Download or read book Russian Irrationalism from Pushkin to Brodsky written by Olga Tabachnikova and published by Bloomsbury Publishing USA. This book was released on 2016-10-27 with total page 283 pages. Available in PDF, EPUB and Kindle. Book excerpt: Russia, once compared to a giant sphinx, is often considered in the Anglophone world an alien culture, often threatening and always enigmatic. Although recognizably European, Russian culture also has mystical features, including the idiosyncratic phenomenon of Russian irrationalism. Historically, Russian irrationalism has been viewed with caution in the West, where it is often seen as antagonistic to, and subversive of, the rational foundations of Western speculative philosophy. Some of the remarkable achievements of the Russian irrationalist approach, however, especially in the artistic sphere, have been recognized and even admired, though not sufficiently investigated. Bridging the gap between intellectual cultures, Olga Tabachnikova discusses such fundamental irrationalist themes as language and the linguistic underpinning of culture; the power of illusion in national consciousness; the changing relationship between love and morality; the cultural roots of humour, as well as the relevance of various individual writers and philosophers from Pushkin to Brodsky to the construction of Russian irrationalism.

Two Hundred Years of Pushkin, Volume I

Two Hundred Years of Pushkin, Volume I
Author :
Publisher : BRILL
Total Pages : 225
Release :
ISBN-10 : 9789004483903
ISBN-13 : 900448390X
Rating : 4/5 (03 Downloads)

Book Synopsis Two Hundred Years of Pushkin, Volume I by :

Download or read book Two Hundred Years of Pushkin, Volume I written by and published by BRILL. This book was released on 2021-12-28 with total page 225 pages. Available in PDF, EPUB and Kindle. Book excerpt: From his earliest publications onwards Pushkin has been the source of inspiration, and imitation, for other writers, as well as composers, painters and, more recently, film-makers.

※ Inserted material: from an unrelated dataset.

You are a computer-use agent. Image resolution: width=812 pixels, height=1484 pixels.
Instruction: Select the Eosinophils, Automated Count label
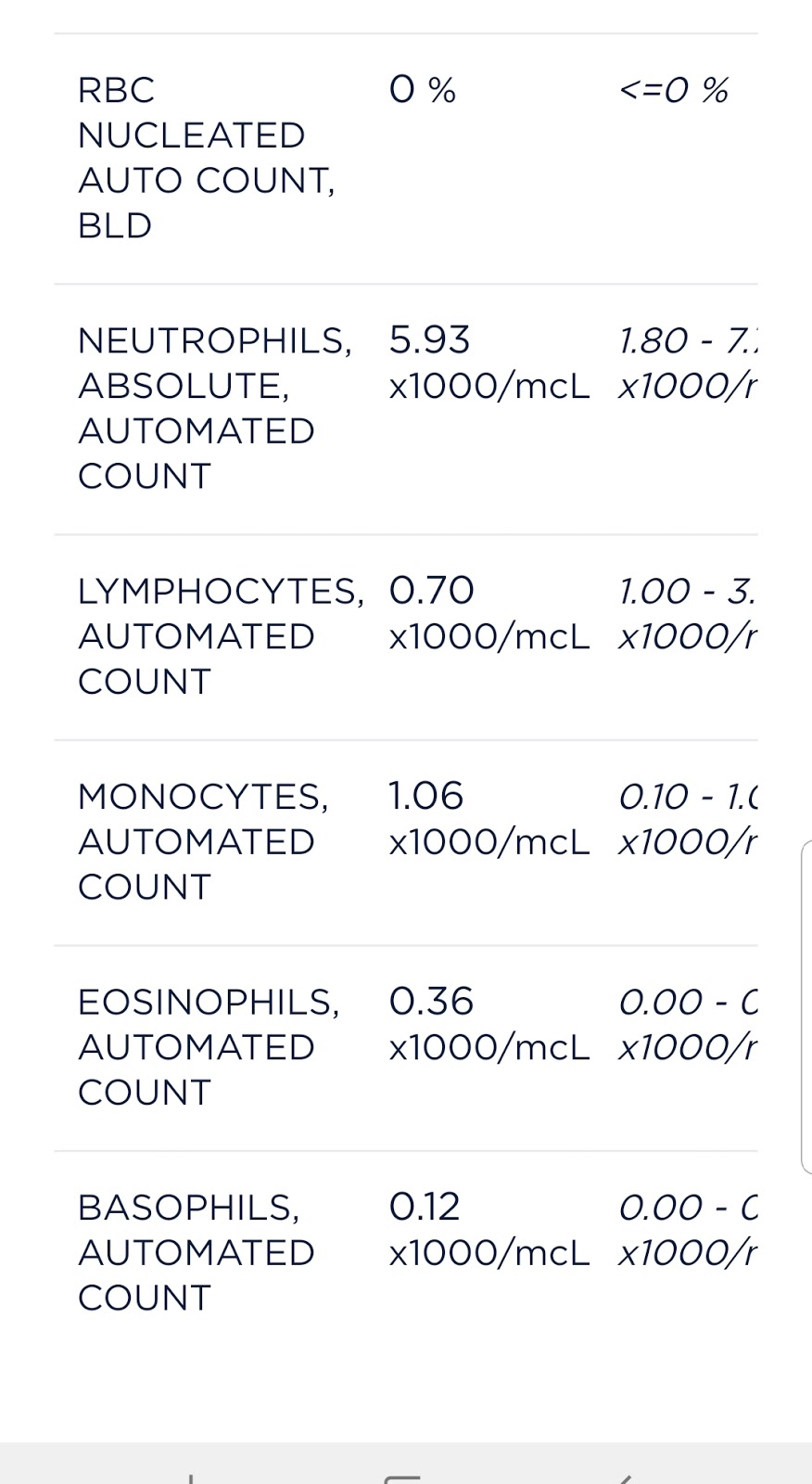click(209, 1047)
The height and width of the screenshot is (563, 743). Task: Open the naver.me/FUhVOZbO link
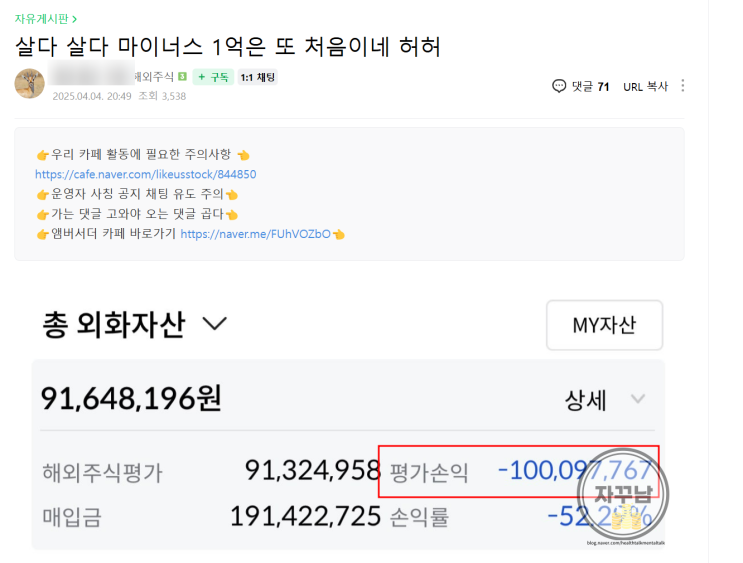point(255,234)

This book seeks to explore the different relationship his followers have sought with the ‘founding father’ of modern Russian culture. Pushkin’s Secret: Russian Writers Reread and Rewrite Pushkin takes a variety of approaches. Some contributors to the collection trace the way Pushkin’s works provided the template for the characters and stories which were produced in the first decades after his untimely death in 1837. Others reveal the impact the myths surrounding Pushkin’s tragic life were used (and abused) by followers, as well as governments of various hues. Yet other studies explore the very precise ways Pushkin’s successors used his texts as source material for their own works. ‘Pushkin’s Secret’: Russian Writers Reread and Rewrite Pushkin offers a series of fascinating insights into the impact that Alexander Pushkin has had on Russian culture over the last 200 years. Pushkin’s Secret: Russian Writers Reread and Rewrite Pushkin will be followed by two further volumes devoted to Pushkin within the SSLP series, Pushkin: Myth and Monument and Pushkin’s Legacy.